#### EXTRACTED ENTRIES
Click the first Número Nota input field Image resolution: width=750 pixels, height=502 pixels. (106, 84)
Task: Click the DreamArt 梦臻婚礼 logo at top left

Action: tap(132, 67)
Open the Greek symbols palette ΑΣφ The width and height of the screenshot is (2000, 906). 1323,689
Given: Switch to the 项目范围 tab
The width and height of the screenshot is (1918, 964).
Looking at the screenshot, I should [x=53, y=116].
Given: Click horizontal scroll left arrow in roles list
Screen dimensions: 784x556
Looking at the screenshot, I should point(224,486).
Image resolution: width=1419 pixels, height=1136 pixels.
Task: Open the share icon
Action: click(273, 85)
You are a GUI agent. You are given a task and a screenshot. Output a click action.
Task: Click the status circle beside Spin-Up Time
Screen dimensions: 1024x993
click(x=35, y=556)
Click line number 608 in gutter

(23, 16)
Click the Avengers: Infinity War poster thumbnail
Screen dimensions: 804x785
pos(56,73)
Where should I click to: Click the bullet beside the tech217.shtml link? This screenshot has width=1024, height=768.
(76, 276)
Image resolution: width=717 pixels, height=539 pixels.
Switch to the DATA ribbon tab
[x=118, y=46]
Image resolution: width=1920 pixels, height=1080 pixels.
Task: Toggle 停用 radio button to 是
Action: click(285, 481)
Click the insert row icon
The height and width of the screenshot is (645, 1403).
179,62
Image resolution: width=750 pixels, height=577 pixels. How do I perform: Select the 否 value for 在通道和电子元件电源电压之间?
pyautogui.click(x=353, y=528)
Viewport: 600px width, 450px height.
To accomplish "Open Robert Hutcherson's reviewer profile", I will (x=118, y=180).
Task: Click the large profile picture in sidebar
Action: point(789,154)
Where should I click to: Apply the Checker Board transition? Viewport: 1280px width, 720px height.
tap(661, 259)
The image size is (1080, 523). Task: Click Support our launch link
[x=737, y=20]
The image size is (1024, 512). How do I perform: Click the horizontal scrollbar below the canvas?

#### EXERCISE GOAL
What is the number of lines above that contain "horizontal"? Reply with that number only.

#### TASK RESPONSE
2